Re: Peer Review Process/Best Practices

Subject: Re: Peer Review Process/Best Practices
From: "Wanda Phillips" <wanda -dot- jane -at- gmail -dot- com>
To: "Jill Mohan" <jillemo -at- gmail -dot- com>
Date: Tue, 26 Feb 2008 15:12:36 -0800

This place that I'm at right now is, by far, the most amazing place in
the world right now. The only thing missing is the Margharetta
delivered to your desk at the end of the day....
Seriously though.
Reviews! Even with our rigid and rigorously enforce process there are
loose flaps, gaps where the feral reviewer can escape.

1) We are bicoastal.
2) Our product teams are run by a small group of representatives.
3) We base our review list on the requirements specified in an
auditable process.
4) About a week before the review is to start, we send all mandatory
and optional reviewers a message telling them that this responsibility
is theirs for this release. We point them to the process documents
(and then they use our training system to tag the document as read).
Theoretically, all reviewers MUST read the rules of engagement before
engaging. They should, at least, sign off, pretending to have.
5) We create a PDF with comments enabled and distribute it, via email,
to the reviewers (mandatory in the To list, optional in the CC list).

# Stored rows:
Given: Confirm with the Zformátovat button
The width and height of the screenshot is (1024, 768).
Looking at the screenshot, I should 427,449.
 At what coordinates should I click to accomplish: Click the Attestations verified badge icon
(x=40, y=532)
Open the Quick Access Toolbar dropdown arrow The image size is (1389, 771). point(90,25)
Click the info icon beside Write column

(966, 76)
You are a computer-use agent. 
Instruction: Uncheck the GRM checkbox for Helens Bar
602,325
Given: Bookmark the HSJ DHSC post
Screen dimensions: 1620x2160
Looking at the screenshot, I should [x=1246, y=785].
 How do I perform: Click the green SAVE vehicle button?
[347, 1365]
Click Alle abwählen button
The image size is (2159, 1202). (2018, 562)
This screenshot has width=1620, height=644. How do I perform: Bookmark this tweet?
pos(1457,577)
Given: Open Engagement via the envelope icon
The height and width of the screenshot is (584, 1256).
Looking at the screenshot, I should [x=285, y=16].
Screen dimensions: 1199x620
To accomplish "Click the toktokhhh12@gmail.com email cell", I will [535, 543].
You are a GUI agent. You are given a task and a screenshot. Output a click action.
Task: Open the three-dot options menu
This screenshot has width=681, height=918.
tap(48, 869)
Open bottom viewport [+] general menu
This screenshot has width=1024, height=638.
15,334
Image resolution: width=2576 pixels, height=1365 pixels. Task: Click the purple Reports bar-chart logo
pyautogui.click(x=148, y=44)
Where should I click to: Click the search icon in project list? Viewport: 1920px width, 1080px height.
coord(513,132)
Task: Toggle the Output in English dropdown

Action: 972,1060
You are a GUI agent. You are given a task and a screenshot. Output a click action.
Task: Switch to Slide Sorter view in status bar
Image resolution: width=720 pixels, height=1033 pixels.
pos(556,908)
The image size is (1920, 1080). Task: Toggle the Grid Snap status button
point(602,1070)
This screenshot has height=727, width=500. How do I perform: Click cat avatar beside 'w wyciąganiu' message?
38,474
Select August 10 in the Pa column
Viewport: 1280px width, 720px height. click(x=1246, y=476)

# Exercise instructions:
According to the review-process email, when are mandatory and optional reviewers sent a message about their responsibility? The material after the review-process email is separate from it.

# Solution for this exercise:
About a week before the review is to start.